PROBLEM DESCRIPTION: Among the lines of this material, find those holding the word "computer" and report how many there are, with nothing added.

(STORED DATA begins)

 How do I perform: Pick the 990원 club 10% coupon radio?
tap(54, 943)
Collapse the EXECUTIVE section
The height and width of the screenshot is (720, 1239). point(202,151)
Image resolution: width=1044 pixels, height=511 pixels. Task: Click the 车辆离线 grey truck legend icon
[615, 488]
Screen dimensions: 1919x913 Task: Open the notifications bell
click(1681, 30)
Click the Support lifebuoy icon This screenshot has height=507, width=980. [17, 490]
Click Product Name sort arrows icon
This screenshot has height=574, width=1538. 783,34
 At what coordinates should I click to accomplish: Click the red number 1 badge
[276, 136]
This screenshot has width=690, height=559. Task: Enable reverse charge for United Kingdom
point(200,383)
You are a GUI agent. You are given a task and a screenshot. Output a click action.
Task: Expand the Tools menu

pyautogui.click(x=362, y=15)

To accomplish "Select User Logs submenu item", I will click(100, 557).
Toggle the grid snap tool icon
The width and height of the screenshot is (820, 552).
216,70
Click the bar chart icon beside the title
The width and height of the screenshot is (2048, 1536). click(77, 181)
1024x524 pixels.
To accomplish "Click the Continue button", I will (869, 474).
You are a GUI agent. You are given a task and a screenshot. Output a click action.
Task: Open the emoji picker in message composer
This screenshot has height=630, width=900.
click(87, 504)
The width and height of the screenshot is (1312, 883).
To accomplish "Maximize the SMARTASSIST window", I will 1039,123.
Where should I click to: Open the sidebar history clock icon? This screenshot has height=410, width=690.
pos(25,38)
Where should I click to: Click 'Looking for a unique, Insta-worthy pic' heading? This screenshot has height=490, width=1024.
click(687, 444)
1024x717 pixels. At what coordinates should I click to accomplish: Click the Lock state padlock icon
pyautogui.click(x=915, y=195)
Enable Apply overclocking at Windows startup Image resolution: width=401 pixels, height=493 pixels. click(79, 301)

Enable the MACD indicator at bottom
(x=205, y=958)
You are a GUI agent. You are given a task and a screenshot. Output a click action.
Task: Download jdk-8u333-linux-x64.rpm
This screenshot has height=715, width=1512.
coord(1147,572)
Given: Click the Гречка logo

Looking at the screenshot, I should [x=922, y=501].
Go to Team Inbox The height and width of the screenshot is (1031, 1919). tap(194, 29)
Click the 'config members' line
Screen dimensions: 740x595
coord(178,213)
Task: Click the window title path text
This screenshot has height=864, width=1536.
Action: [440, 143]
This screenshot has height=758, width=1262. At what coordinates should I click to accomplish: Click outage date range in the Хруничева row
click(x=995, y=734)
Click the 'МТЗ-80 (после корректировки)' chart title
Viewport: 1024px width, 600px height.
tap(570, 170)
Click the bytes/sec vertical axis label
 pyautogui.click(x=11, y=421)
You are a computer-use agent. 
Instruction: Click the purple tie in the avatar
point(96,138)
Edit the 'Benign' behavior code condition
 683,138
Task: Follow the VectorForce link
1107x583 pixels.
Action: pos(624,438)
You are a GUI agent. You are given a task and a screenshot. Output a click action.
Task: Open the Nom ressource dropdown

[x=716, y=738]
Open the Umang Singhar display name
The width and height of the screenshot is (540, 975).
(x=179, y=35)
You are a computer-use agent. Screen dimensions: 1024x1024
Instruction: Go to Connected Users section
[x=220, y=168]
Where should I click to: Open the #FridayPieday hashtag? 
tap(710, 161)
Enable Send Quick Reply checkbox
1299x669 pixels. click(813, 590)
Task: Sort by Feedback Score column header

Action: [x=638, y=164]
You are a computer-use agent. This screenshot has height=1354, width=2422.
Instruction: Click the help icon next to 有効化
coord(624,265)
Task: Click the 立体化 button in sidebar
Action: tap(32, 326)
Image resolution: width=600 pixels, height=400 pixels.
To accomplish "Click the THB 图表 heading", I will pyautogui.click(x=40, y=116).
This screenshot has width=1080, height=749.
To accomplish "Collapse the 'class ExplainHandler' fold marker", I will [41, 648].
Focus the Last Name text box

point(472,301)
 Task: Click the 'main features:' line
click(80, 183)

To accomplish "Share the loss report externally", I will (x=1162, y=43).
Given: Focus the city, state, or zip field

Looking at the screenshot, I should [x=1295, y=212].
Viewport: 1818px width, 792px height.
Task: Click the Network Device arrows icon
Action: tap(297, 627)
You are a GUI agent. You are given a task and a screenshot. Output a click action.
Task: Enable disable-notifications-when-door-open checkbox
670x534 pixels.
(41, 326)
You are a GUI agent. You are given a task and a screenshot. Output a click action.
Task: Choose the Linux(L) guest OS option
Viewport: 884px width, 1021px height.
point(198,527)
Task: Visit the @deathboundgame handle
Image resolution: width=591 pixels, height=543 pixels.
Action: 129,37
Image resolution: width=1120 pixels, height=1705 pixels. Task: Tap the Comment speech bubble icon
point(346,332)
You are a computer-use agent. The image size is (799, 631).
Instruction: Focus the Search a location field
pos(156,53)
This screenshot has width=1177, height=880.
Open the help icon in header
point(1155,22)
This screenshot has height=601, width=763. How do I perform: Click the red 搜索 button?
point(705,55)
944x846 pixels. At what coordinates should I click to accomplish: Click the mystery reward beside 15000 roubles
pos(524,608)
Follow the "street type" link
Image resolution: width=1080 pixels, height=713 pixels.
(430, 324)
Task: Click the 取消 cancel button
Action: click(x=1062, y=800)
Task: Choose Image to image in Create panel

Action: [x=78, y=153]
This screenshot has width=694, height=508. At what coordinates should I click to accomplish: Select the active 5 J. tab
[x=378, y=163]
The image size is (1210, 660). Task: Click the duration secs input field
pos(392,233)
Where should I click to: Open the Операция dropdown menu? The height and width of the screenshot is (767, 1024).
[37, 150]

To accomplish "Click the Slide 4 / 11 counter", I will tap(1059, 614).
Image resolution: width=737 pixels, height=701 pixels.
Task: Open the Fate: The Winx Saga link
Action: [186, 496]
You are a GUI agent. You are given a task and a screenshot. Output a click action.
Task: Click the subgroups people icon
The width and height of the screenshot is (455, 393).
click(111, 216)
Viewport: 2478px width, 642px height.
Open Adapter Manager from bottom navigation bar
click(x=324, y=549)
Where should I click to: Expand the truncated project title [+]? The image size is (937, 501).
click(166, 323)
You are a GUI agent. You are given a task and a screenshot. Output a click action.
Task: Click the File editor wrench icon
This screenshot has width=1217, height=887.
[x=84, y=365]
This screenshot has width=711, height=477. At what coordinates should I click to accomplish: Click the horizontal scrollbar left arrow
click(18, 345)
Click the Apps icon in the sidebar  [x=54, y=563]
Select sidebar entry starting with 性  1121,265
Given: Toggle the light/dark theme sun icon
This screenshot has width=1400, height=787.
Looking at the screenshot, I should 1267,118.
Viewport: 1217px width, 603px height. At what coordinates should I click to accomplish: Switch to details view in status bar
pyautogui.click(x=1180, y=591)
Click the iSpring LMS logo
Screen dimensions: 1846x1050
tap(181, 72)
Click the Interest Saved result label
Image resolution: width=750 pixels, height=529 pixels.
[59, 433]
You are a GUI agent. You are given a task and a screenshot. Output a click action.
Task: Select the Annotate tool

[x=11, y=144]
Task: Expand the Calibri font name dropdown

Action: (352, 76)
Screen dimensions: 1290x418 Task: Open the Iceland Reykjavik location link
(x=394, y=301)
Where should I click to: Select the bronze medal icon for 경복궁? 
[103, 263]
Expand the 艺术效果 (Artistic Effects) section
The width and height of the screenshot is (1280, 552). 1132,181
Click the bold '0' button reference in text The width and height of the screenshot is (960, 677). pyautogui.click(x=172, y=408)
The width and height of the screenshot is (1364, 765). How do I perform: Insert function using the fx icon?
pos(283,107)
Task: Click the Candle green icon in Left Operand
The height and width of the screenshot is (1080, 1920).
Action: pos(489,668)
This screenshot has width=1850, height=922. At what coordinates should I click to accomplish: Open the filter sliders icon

(STORED DATA ends)

THE ANSWER: 4